----- STUDY MATERIAL -----

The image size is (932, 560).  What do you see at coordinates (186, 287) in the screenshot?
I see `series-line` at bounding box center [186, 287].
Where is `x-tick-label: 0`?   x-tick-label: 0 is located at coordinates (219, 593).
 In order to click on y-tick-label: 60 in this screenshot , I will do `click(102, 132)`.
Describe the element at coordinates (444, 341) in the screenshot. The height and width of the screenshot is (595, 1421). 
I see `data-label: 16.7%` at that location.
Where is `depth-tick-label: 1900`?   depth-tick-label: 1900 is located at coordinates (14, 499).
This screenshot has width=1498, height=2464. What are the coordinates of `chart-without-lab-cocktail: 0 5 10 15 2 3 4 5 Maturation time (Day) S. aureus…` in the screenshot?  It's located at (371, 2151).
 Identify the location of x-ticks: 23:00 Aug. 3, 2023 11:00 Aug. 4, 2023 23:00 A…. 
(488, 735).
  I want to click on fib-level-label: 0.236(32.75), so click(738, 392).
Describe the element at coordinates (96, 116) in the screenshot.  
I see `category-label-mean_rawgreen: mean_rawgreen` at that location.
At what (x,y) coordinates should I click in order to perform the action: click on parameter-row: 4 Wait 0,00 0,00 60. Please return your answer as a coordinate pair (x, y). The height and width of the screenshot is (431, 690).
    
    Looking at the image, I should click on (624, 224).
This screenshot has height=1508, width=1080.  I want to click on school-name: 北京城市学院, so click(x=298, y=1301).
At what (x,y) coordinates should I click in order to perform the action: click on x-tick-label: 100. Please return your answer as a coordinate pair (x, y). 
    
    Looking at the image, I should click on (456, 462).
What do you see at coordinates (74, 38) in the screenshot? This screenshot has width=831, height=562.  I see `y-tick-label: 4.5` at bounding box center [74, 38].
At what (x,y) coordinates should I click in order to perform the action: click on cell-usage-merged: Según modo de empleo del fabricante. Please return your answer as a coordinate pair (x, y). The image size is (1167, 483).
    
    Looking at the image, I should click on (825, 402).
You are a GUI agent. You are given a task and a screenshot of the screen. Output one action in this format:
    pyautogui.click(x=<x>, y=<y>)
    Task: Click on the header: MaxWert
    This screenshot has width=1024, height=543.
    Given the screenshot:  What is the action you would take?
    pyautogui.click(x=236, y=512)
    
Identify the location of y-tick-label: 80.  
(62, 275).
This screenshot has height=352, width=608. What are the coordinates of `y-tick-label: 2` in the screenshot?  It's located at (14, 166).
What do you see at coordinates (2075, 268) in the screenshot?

-----

== AIM OF THE TASK ==
Lay out the part of the material that opens with the line containing "on x-tick-label: 100." and closes with the line containing "Looking at the image, I should click on (456, 462)." as a JSON list of strings, one string per line, leaving out blank lines.

== ANSWER SPACE ==
[
  "At what (x,y) coordinates should I click in order to perform the action: click on x-tick-label: 100. Please return your answer as a coordinate pair (x, y). ",
  "    Looking at the image, I should click on (456, 462)."
]